■ SUPPLIED DATA
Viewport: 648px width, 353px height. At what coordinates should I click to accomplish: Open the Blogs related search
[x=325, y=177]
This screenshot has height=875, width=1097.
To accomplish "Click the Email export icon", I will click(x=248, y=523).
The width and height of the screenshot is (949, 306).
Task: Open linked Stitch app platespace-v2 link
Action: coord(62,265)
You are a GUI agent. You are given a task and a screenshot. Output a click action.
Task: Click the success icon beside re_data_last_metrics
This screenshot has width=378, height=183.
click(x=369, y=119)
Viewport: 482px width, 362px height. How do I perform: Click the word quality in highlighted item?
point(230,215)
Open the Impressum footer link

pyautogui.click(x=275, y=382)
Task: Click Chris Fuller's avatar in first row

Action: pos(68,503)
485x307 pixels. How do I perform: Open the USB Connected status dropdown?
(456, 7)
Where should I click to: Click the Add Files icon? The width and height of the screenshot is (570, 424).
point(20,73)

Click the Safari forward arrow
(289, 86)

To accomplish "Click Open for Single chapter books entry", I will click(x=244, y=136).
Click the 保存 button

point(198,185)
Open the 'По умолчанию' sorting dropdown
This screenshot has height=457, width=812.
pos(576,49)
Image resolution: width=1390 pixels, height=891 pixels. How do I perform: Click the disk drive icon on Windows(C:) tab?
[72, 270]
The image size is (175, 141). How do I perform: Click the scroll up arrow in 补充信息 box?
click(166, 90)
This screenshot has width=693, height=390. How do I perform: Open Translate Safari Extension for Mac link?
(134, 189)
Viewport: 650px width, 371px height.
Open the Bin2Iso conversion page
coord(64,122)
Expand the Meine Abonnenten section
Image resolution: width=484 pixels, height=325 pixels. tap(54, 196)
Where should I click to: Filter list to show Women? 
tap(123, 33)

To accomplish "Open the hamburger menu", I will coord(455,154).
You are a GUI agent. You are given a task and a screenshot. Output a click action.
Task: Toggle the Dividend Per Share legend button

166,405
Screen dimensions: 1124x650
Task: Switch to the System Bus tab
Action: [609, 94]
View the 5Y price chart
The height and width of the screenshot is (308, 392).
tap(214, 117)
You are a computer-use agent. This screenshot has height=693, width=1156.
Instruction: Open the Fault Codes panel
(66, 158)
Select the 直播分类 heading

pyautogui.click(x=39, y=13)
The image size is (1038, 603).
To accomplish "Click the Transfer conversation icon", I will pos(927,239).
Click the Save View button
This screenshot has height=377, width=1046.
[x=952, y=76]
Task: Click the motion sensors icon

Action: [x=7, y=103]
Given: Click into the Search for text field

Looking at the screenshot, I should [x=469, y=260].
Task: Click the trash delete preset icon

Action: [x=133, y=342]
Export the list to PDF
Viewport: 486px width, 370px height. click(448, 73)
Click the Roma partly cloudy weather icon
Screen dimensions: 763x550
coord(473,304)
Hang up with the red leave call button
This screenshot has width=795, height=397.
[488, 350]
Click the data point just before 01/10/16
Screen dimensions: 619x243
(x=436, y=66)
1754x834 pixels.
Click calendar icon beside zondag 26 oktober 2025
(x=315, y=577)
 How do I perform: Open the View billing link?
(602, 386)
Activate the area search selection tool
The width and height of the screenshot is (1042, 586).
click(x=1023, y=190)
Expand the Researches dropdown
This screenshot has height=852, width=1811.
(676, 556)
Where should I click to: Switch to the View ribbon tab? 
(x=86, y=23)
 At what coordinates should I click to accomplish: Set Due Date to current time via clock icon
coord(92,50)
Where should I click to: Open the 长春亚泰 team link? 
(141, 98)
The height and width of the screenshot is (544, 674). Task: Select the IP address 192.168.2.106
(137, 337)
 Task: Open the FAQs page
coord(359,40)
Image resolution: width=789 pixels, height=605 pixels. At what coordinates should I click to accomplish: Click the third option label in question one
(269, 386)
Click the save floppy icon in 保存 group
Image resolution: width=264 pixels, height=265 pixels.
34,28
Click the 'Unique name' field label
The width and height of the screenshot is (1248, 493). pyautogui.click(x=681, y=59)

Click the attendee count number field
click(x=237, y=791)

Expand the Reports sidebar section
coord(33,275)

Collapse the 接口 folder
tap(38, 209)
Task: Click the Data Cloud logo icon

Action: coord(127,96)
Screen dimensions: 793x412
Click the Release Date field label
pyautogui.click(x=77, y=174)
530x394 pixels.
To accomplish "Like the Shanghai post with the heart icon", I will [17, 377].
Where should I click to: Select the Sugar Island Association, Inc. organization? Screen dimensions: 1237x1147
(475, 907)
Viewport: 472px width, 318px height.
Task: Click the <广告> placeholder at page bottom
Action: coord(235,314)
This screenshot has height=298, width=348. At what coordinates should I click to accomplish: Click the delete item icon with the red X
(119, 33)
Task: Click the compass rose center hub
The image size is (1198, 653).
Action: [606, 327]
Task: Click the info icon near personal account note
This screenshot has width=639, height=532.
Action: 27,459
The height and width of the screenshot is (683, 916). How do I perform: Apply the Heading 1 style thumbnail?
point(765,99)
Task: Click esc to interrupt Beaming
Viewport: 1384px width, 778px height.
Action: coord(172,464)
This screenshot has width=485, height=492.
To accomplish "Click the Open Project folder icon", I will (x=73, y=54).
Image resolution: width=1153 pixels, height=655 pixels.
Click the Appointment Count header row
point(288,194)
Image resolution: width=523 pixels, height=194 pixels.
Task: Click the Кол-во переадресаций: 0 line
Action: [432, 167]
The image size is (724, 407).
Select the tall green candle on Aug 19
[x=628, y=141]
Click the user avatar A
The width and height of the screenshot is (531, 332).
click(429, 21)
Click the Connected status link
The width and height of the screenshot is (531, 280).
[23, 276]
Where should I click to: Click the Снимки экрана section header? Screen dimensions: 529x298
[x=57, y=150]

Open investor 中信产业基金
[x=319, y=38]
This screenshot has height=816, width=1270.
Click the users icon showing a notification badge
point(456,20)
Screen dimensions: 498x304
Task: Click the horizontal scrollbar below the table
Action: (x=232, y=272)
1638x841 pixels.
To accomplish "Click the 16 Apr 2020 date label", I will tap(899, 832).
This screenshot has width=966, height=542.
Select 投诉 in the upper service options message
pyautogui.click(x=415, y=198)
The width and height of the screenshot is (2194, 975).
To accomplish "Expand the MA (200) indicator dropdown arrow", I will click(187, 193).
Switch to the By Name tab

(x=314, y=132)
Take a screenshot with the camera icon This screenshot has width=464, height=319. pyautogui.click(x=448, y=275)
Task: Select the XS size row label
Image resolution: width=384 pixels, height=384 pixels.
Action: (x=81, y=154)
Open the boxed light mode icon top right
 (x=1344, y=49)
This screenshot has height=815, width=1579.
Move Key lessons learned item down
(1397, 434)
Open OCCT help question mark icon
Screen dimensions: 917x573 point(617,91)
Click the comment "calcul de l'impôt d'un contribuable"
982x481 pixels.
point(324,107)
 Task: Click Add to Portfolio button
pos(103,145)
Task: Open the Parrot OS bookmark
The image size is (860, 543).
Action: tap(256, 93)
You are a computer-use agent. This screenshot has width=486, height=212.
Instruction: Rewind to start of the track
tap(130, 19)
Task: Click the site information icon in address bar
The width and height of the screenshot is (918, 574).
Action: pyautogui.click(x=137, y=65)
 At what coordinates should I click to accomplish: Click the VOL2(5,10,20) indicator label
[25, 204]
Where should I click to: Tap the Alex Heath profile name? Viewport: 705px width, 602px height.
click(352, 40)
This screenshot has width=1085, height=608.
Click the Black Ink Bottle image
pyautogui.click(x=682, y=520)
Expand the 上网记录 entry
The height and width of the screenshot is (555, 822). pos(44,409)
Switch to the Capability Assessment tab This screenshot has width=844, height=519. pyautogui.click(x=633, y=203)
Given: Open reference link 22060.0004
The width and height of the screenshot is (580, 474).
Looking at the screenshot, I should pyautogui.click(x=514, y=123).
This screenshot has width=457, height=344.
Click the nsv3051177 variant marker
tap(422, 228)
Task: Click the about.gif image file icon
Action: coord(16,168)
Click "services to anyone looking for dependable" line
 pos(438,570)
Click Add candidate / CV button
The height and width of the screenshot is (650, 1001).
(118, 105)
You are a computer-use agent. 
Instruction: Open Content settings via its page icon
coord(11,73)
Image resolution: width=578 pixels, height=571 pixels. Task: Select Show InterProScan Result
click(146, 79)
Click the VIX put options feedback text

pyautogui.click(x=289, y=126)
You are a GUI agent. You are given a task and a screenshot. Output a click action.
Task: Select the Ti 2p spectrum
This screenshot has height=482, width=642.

■ DIRECTION
Reproduce, from the line with "485x307 pixels. How" to the line with "I will coord(455,154).", every line of the records verbatim.

■ THE RESULT
485x307 pixels. How do I perform: Open the USB Connected status dropdown?
(456, 7)
Where should I click to: Click the Add Files icon? The width and height of the screenshot is (570, 424).
point(20,73)

Click the Safari forward arrow
(289, 86)

To accomplish "Click Open for Single chapter books entry", I will click(x=244, y=136).
Click the 保存 button

point(198,185)
Open the 'По умолчанию' sorting dropdown
This screenshot has height=457, width=812.
pos(576,49)
Image resolution: width=1390 pixels, height=891 pixels. How do I perform: Click the disk drive icon on Windows(C:) tab?
[72, 270]
The image size is (175, 141). How do I perform: Click the scroll up arrow in 补充信息 box?
click(166, 90)
This screenshot has width=693, height=390. How do I perform: Open Translate Safari Extension for Mac link?
(134, 189)
Viewport: 650px width, 371px height.
Open the Bin2Iso conversion page
coord(64,122)
Expand the Meine Abonnenten section
Image resolution: width=484 pixels, height=325 pixels. tap(54, 196)
Where should I click to: Filter list to show Women? 
tap(123, 33)

To accomplish "Open the hamburger menu", I will coord(455,154).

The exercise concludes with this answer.